Answer

**step1** Understanding the problem

The problem asks us to evaluate the negative of the square root of the fraction $$\frac{100}{81}$$. This means we need to find a number that, when multiplied by itself, equals $$\frac{100}{81}$$, and then we apply a negative sign to that result.

**step2** Breaking down the square root of a fraction

To find the square root of a fraction, we can find the square root of the numerator and the square root of the denominator separately. So, $$\sqrt{\frac{100}{81}}$$ can be written as $$\frac{\sqrt{100}}{\sqrt{81}}$$.

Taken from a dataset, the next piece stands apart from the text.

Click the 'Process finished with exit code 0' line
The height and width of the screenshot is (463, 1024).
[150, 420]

**step3** Finding the square root of the numerator

We need to find a number that, when multiplied by itself, equals 100.
We know that $$10 \times 10 = 100$$.
Therefore, the square root of 100 is 10. So, $$\sqrt{100} = 10$$.

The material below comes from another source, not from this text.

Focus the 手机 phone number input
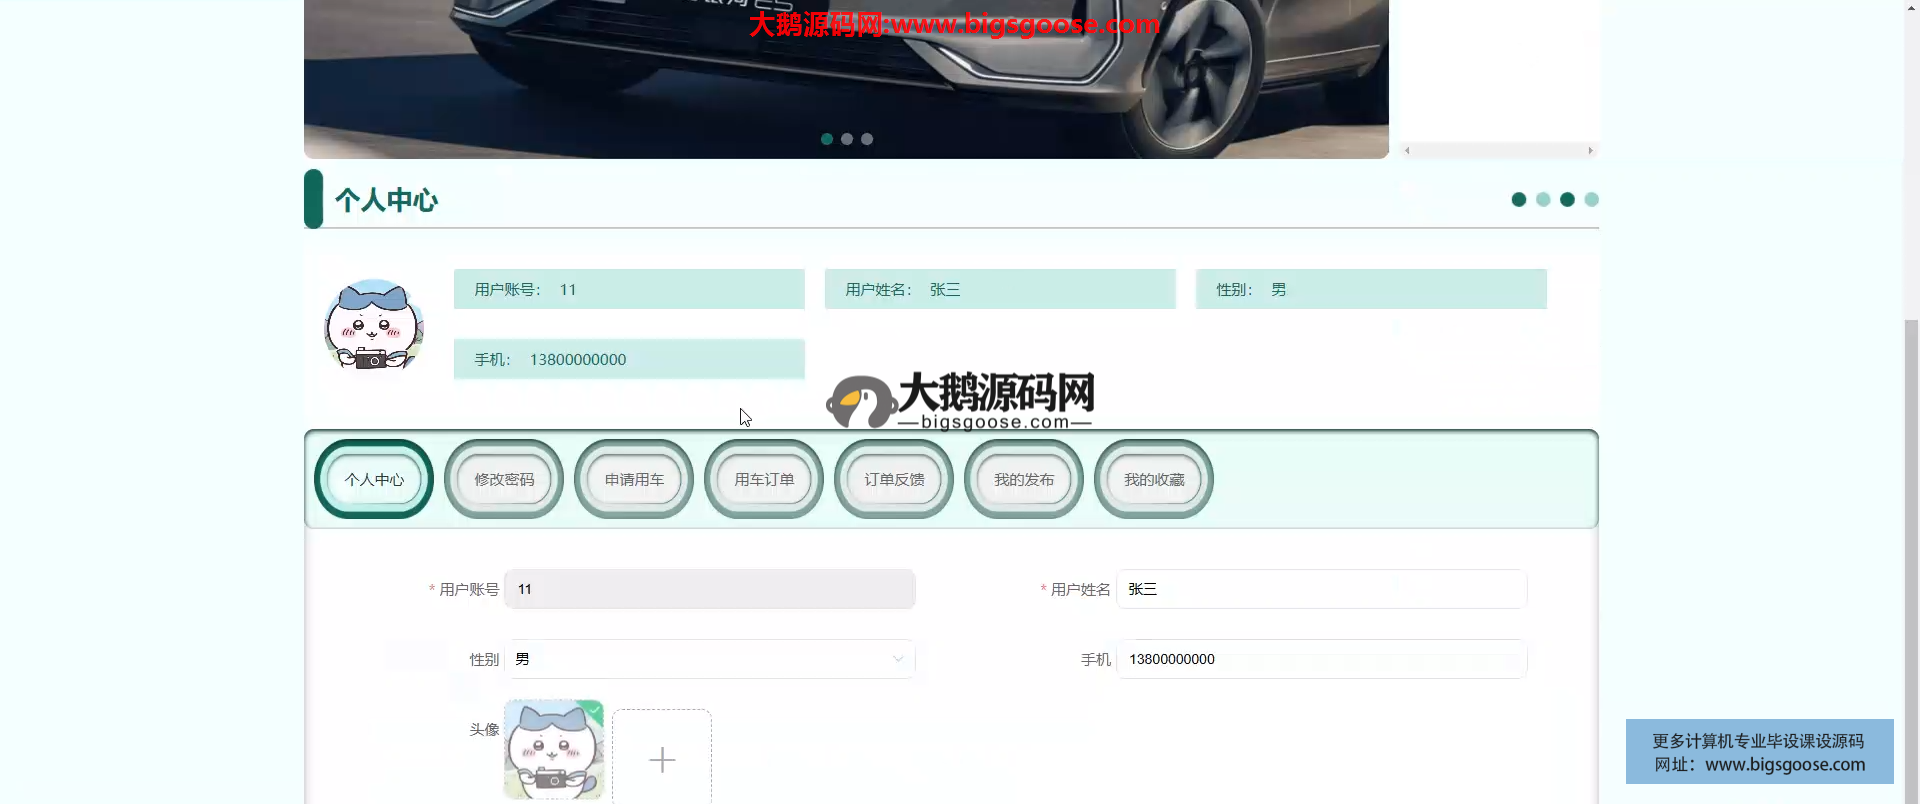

**step4** Finding the square root of the denominator

Next, we need to find a number that, when multiplied by itself, equals 81.
We know that $$9 \times 9 = 81$$.
Therefore, the square root of 81 is 9. So, $$\sqrt{81} = 9$$.

**step5** Combining the square roots

Now we substitute the square roots we found back into the fraction:
$$\frac{\sqrt{100}}{\sqrt{81}} = \frac{10}{9}$$.

**step6** Applying the negative sign

The original problem asked for the negative of the square root. So, we apply the negative sign to our result:
$$-\frac{10}{9}$$.